*** SOURCE DATA ***

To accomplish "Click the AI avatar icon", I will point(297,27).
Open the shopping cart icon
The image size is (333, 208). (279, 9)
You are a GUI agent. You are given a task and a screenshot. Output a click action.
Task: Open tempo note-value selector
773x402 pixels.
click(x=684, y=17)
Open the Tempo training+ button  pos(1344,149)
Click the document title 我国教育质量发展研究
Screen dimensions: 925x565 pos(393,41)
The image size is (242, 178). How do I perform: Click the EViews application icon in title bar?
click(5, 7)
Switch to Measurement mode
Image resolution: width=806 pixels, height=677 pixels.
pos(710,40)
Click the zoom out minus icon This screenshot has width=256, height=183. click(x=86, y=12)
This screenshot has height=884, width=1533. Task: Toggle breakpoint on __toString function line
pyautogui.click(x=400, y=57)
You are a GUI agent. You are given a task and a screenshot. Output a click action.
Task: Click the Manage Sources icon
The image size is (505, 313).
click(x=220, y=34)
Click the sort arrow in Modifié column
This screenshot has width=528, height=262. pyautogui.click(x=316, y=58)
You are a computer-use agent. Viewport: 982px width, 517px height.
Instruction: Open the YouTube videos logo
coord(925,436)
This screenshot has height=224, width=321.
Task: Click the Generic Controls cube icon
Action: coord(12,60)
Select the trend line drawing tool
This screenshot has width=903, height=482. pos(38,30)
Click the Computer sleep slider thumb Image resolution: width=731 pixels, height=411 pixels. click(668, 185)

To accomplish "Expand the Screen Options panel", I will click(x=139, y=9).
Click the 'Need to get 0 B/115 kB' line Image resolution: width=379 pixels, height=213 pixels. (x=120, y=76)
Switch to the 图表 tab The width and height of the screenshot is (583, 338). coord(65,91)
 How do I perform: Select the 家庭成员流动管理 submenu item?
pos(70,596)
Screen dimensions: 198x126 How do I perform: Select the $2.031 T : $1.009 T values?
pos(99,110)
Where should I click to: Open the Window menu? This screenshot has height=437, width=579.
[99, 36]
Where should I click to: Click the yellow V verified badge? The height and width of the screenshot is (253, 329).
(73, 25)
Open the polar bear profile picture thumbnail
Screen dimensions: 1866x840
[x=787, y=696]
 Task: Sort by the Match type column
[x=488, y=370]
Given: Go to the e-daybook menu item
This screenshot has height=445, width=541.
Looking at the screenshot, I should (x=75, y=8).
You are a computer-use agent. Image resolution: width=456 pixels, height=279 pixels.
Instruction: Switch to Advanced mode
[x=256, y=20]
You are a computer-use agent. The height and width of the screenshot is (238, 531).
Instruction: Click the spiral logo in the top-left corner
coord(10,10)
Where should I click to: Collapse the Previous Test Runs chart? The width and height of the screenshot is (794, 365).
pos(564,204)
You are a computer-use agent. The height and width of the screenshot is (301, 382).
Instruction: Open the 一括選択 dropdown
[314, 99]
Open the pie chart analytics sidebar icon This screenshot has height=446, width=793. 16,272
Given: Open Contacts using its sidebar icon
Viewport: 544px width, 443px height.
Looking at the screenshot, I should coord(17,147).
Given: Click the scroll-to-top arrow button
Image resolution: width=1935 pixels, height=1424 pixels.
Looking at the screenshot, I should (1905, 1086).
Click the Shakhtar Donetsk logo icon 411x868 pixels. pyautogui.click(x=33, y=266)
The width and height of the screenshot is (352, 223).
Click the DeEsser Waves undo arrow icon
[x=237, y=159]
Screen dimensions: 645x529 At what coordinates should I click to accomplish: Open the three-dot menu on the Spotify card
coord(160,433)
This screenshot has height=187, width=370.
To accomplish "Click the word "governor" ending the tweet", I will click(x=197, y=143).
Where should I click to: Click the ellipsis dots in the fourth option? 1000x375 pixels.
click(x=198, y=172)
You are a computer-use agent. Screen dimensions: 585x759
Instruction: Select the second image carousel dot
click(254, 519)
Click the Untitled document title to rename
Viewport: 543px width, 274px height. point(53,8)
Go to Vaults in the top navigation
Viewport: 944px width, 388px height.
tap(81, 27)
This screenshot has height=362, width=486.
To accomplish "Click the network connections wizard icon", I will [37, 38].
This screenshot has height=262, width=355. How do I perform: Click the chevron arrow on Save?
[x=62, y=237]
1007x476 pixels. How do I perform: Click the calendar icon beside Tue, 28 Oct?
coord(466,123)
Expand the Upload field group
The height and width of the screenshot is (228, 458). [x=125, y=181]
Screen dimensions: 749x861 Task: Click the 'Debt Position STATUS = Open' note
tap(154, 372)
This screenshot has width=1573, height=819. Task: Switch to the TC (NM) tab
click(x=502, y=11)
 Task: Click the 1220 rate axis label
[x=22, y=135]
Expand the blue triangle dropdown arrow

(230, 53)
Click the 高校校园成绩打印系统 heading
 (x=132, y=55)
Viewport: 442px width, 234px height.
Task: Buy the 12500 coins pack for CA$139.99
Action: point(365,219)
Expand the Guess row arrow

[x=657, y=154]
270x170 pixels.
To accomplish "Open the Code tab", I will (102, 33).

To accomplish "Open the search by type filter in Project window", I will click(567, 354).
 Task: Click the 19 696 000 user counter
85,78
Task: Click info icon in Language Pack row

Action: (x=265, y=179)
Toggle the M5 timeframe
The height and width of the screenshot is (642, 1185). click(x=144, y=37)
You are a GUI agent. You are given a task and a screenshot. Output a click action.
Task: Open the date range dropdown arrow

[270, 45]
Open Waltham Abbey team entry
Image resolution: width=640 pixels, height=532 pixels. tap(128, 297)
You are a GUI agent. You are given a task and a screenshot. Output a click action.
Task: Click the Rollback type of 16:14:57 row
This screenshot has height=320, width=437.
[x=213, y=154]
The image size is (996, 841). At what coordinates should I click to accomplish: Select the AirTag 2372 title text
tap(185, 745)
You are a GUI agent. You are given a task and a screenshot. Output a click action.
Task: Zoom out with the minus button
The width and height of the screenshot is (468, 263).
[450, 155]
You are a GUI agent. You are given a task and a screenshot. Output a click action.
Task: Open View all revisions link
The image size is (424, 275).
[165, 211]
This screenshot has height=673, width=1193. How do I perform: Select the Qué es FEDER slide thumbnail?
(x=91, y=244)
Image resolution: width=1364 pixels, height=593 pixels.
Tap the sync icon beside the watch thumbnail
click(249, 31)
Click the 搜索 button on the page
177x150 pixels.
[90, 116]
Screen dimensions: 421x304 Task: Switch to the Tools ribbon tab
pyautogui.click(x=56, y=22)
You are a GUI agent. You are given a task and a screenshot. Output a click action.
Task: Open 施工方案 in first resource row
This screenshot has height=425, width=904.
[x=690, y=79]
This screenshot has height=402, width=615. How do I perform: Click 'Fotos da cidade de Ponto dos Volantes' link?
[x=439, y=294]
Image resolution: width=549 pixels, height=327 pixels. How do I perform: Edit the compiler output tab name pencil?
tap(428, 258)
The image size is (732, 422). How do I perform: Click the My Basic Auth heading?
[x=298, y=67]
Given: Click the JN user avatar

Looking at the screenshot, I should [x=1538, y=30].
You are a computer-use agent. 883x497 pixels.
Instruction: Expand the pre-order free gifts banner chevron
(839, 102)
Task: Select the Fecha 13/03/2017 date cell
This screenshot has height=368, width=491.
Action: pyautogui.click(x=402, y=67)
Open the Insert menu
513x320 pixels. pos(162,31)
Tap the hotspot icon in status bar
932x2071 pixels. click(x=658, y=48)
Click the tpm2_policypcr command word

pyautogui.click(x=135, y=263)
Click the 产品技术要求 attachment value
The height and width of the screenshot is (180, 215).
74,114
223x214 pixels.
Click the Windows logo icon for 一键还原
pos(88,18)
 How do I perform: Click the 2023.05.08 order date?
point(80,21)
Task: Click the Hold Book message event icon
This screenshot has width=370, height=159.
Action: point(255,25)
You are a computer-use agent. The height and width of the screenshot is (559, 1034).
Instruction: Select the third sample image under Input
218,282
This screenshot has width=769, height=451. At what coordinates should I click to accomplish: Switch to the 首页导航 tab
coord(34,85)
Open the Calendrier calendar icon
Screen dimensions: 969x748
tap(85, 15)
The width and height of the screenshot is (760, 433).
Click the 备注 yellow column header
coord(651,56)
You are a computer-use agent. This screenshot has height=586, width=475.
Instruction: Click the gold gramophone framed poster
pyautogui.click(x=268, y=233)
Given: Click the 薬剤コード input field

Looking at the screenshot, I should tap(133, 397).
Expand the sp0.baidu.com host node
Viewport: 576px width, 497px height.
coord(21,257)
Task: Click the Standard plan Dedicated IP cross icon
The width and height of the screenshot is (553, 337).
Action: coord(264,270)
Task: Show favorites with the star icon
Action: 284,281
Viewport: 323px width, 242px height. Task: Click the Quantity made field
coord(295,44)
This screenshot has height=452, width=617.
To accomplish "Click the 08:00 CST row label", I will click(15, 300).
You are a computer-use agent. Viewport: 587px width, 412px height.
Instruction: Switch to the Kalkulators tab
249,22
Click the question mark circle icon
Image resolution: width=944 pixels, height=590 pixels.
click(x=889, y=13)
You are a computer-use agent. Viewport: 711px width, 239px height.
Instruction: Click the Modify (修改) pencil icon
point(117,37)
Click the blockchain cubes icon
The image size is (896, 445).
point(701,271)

*** End of SOURCE DATA ***

◆ REQUIREMENT ◆
Lines in the data holding the word "sidebar": count them and say how many, nothing more.

◆ ANSWER TO THIS TASK ◆
2